The dumping ground’s existence, however, wasn’t confirmed until relatively recently. Although rumors of the DDT dumping ground have been whispered about in the scientific community for more than three decades, not one single person has been able to confirm them — until now.
“It’s a feeling of — how does nobody know about this?” said UC Santa Barbara professor Dr. David Valentine, the man who first laid eyes on the site. “How is it that we are the first people to ever see this with our eyes?”
Dr. Valentine has been working for years to prove that the toxic waste dumping site does indeed exist. As the rumor went, from the mid-1940s up until the 1970s, the biggest DDT manufacturer in the United States used the area to dispose of all sorts of toxic materials.
In 1947, the Montrose Chemical Corp. opened up shop in Torrance, California. At the time, DDT was thought of as a good thing. Used to protect soldiers against malaria and typhus during the Second World War, it was also discovered to be a powerful pesticide. According to some reports, the United States was using up to 80 million pounds of it in those early post-war years.
Over the next few decades, though, it became apparent that DDT wasn’t the miracle chemical we once thought. Researchers sounded the alarm over what it could be doing to the planet, and the alarms were loud. DDT can take hundreds of years to break down and stores easily in fat cells. Once it’s inside an animal, the effects are myriad and awful. By the mid-1960s, scientists were finding fish covered in tumors, birds laying eggs with shells so thin the chicks inside couldn’t survive, and sea lions full of DDT giving birth prematurely to their pups, among other things.
Finally, in 1972 and after years of battling against chemical companies, DDT was banned in the United States. But that’s far from the end of the story.
As it turned out, Montrose Chemical Corp. had been dumping its toxic waste down the drain — literally. Sewage pipes that poured into the ocean off the coast of Southern California were being used to funnel it directly into the sea. Over the years from the 1940s to the 1970s, Montrose devastated a 34-square-mile section off Palos Verdes.
But Dr. Valentine suspects that Montrose didn’t only get rid of its waste by dumping it in the sewers. According to reporting by the LA Times, “shipping logs show that every month in the years after World War II, thousands of barrels of acid sludge laced with this synthetic chemical were boated out to a site near Catalina and dumped into the deep ocean — so vast that, according to common wisdom at the time, it would dilute even the most dangerous poisons.”
Although the deep sea hid what had occurred for decades, the DDT waste was still down there, slowly leaking from punctured or rusting barrels, poisoning the water and all the creatures in it.

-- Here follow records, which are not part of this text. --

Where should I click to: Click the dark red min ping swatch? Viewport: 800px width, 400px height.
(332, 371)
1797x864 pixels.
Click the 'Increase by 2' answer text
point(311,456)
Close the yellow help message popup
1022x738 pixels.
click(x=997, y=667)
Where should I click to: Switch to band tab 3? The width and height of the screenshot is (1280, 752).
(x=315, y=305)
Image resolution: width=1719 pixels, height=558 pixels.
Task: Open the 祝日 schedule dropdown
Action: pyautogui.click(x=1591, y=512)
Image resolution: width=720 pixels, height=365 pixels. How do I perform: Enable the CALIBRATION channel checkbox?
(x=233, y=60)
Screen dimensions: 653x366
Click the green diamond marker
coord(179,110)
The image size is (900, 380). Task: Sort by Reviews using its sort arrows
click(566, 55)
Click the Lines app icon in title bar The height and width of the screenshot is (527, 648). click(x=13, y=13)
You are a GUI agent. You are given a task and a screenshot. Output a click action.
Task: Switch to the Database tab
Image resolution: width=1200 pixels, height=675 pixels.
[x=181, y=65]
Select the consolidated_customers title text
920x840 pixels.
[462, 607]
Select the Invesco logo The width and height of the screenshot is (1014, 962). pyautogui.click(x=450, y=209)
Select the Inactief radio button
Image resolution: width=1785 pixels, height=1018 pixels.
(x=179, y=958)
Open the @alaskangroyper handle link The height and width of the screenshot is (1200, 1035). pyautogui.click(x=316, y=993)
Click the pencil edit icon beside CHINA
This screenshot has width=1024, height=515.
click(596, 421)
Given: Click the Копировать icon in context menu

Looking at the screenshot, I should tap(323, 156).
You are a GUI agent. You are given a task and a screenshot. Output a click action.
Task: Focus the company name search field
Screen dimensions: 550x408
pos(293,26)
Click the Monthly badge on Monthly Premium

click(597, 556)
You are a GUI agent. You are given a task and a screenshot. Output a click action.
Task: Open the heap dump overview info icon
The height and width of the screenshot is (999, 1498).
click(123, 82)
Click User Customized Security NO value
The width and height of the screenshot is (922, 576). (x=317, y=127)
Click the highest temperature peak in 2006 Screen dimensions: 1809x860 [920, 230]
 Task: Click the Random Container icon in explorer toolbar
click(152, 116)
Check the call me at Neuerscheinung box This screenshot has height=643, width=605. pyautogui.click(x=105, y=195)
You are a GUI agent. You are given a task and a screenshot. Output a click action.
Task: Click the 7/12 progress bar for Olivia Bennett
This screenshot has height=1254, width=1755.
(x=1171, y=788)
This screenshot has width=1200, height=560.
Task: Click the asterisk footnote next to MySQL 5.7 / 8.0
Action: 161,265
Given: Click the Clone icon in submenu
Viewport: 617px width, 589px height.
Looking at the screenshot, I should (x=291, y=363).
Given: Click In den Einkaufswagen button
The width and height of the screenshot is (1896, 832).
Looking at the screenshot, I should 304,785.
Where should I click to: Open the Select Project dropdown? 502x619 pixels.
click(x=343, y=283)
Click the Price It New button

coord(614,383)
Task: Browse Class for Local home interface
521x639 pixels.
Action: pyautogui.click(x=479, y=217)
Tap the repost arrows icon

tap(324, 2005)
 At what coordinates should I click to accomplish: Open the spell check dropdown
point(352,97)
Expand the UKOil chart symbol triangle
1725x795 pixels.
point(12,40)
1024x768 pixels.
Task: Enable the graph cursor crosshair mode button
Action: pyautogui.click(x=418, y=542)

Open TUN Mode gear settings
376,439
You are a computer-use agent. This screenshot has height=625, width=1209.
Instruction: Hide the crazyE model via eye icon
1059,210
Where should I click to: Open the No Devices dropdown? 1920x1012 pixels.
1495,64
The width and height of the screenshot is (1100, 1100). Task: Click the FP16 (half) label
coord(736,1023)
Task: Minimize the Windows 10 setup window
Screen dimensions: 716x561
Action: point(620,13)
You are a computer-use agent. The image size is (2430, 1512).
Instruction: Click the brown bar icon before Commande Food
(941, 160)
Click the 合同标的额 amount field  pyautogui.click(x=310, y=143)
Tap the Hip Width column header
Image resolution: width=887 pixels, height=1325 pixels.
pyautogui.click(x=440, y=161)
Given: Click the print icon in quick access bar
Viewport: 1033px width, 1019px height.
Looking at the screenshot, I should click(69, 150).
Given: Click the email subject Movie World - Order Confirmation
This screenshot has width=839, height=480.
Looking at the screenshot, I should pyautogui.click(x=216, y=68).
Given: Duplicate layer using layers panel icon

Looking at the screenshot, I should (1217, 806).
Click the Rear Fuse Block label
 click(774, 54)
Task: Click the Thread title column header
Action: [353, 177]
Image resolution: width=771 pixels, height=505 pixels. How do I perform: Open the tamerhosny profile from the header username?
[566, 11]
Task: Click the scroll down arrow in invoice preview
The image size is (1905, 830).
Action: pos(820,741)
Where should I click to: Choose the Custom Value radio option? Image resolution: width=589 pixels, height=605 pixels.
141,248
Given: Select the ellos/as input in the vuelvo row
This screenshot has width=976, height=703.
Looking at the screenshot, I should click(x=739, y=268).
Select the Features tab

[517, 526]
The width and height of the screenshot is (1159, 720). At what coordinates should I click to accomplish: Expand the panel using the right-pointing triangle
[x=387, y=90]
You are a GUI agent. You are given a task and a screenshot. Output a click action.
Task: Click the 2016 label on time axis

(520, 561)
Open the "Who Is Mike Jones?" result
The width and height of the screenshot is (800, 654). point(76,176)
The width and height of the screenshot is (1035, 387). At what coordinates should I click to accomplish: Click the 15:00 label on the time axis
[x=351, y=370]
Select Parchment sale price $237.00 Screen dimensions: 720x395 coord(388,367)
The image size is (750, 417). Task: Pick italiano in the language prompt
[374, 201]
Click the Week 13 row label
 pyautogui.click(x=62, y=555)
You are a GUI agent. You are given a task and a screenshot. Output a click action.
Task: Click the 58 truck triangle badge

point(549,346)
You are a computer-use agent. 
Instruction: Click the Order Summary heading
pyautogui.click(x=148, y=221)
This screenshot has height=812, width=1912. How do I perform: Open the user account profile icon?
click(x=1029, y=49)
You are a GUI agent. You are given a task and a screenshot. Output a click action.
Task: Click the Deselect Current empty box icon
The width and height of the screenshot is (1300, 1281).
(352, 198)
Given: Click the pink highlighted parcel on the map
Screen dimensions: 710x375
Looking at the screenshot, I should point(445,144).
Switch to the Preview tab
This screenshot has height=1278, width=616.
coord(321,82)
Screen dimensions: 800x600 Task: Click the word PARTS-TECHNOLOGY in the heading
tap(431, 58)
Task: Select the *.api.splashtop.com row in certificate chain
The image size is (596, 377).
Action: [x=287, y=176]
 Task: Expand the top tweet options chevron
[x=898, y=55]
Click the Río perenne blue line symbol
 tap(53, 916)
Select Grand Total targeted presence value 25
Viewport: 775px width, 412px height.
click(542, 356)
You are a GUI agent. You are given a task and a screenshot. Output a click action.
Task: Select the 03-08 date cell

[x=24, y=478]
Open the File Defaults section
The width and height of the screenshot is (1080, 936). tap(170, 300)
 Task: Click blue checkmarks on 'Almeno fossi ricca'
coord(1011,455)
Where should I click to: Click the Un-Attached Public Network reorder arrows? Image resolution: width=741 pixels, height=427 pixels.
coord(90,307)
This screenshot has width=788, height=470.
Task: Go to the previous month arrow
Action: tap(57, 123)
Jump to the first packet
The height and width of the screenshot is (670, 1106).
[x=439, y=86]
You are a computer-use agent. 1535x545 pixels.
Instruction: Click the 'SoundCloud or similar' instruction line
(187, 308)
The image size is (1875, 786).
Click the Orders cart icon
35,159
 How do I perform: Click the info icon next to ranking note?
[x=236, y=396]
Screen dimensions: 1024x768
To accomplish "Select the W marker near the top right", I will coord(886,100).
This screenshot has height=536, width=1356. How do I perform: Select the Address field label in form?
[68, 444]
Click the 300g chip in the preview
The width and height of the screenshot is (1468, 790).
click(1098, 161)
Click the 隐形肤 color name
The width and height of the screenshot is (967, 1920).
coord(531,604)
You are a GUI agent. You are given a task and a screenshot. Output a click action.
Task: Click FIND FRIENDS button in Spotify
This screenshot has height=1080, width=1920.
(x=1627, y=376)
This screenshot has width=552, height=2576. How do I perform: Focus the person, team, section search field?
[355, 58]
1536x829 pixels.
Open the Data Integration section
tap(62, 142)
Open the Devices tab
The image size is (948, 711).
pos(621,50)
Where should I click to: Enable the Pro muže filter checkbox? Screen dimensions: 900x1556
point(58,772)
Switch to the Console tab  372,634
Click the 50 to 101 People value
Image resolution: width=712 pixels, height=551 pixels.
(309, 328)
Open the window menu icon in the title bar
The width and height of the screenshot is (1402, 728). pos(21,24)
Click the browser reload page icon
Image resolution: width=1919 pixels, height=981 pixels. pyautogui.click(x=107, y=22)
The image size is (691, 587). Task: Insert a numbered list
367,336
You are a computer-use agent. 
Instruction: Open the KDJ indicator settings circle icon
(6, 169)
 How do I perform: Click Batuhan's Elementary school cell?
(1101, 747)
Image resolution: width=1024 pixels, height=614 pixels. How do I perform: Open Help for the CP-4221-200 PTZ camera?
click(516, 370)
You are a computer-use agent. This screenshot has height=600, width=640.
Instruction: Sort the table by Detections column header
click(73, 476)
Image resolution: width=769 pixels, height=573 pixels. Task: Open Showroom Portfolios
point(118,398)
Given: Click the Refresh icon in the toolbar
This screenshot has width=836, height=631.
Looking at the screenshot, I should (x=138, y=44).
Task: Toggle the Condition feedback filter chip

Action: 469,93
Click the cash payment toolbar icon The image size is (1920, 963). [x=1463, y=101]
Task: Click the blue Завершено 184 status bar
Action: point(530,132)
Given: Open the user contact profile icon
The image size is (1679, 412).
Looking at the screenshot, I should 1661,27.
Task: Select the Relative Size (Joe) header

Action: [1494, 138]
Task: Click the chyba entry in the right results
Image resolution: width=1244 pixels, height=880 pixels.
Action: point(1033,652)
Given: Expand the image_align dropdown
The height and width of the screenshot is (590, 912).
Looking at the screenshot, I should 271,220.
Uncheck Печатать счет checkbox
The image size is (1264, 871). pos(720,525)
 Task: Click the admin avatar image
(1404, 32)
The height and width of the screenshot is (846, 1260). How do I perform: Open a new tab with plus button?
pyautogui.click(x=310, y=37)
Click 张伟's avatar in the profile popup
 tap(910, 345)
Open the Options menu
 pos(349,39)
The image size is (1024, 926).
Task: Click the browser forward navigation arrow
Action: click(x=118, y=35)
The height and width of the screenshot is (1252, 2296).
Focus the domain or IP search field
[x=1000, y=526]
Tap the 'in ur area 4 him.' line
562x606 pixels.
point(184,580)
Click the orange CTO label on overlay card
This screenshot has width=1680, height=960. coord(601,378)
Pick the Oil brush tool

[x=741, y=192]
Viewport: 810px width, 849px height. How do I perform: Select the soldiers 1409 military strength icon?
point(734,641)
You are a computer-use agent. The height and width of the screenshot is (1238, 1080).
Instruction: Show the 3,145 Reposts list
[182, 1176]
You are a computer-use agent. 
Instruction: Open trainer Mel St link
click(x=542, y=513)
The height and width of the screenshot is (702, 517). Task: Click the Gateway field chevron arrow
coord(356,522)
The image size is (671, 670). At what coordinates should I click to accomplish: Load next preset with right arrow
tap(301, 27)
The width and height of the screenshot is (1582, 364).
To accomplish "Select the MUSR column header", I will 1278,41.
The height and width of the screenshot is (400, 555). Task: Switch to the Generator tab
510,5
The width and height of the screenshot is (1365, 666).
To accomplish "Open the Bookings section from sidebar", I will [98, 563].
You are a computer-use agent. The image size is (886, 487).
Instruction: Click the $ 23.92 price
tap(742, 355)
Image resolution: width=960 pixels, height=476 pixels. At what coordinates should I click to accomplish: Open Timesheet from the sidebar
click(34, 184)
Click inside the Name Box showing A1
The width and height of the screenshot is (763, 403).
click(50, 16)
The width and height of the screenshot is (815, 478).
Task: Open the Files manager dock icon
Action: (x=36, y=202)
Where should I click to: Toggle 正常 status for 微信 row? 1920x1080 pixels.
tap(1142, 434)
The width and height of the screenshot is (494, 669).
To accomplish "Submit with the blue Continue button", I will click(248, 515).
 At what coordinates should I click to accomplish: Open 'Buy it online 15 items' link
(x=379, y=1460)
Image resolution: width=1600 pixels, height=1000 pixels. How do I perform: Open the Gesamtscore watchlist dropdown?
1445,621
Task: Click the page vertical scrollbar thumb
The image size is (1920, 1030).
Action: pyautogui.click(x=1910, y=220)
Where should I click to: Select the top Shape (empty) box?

But the exact dumping site was unknown, as was the extent of it. In 2011, Dr. Valentine decided to put an end to the questions.
Valentine, who looked for the barrels using research equipment loaned out for other projects, would spend a few hours at the end of other missions scouring the area off Santa Catalina Island. On one particular day, when he and his team were studying methane seeps, he hit pay dirt. At about 3,000 feet down, their deep-sea robot stumbled across a pile of broken barrels.
“Holy crap. This is real,” Valentine told the L.A. Times. “This stuff really is down there. “It has been sitting here this whole time, right off our shore.”
As time went on, a picture of just how enormous the dumping site really is came into focus. “We’re talking about hundreds of thousands of barrels of industrial waste, much of it toxic, that we just dumped there because it was easy,” Valentine said.
In 2020, Valentine published his research. It’s sickening to say the least, but it does shed some light on a few burning questions. Researchers have been concerned with the obscenely high levels of DDT and the cancer rates in California’s sea lions for a long time now.
According to the Marine Mammal Center, a quarter of California sea lions have cancer. Although DDT isn’t a concern to swimmers or surfers, the fact remains that there is an underwater toxic dump ten miles from the coast of Los Angeles that’s killing animals, and something needs to be done about it.
Just what can be done, however, is unclear. The Scripps Institution of Oceanography is currently surveying the huge area to figure out exactly how bad the damage is and what can be done, but at 3,000 feet deep, the cleanup effort looks daunting, to say the least.
“I think it’s yet another reminder,” Dr. Valentine told CBS Los Angeles, “of how we need to interact with nature in order to have nature.”